# Text passage
┏━━

Electronic Design Automation

Infrared Light Detection Method Can Detect Trace Amounts of Matter

31 July 2017

Scientists are now using spectroscopy—the study of how light interacts with trace amounts of matter—to search for traces of drugs, bomb-making components and other dangerous chemicals. Absorption spectroscopy is being used by scientists to search for performance-enhancing drugs in blood samples and tiny explosive particles in the air.

The image above depicts a new device for surface enhanced infrared absorption spectroscopy. Infrared light (the white beams) is trapped by tiny gaps in the metal surface, where it can be used to detect trace amounts of matter. (Source: University at Buffalo)The image above depicts a new device for surface enhanced infrared absorption spectroscopy. Infrared light (the white beams) is trapped by tiny gaps in the metal surface, where it can be used to detect trace amounts of matter. (Source: University at Buffalo)

┗━━

# Information given
┏━━

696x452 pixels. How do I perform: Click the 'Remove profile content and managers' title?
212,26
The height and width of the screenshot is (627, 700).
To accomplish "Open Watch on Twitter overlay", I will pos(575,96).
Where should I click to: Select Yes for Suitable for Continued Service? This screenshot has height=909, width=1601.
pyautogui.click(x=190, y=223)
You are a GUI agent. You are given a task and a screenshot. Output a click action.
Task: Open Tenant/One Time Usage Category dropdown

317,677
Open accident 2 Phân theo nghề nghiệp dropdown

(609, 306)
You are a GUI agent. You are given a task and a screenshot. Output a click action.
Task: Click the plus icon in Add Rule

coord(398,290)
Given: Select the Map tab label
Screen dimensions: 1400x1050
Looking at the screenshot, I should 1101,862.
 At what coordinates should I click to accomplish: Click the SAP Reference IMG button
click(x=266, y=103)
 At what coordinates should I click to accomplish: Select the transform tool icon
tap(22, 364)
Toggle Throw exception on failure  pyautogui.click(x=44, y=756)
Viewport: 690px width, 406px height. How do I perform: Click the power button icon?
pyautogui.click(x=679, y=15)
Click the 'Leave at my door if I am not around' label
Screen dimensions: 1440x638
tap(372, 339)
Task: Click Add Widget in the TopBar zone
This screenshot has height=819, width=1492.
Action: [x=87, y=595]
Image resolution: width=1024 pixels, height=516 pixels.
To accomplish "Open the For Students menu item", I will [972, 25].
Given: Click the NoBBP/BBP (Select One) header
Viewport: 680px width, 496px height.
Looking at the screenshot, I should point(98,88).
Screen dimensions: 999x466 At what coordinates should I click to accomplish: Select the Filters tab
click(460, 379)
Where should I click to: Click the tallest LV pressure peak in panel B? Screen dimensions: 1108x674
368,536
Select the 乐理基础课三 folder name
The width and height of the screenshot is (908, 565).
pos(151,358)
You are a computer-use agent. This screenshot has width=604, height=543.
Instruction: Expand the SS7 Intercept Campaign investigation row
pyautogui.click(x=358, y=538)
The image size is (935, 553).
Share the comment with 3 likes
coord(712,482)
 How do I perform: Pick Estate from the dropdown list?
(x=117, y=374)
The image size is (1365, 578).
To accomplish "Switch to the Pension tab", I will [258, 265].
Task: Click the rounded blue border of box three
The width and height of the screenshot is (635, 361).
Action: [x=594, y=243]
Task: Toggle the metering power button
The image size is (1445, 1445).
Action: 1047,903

┗━━

# Task description
Sum up the article on infrared light detection in two sentences.

# Written solution
Scientists are using spectroscopy, the study of how light interacts with trace amounts of matter, to search for traces of drugs, bomb-making components and other dangerous chemicals, with absorption spectroscopy used to look for performance-enhancing drugs in blood samples and tiny explosive particles in the air. A new device for surface enhanced infrared absorption spectroscopy traps infrared light in tiny gaps in a metal surface, where the light can be used to detect trace amounts of matter.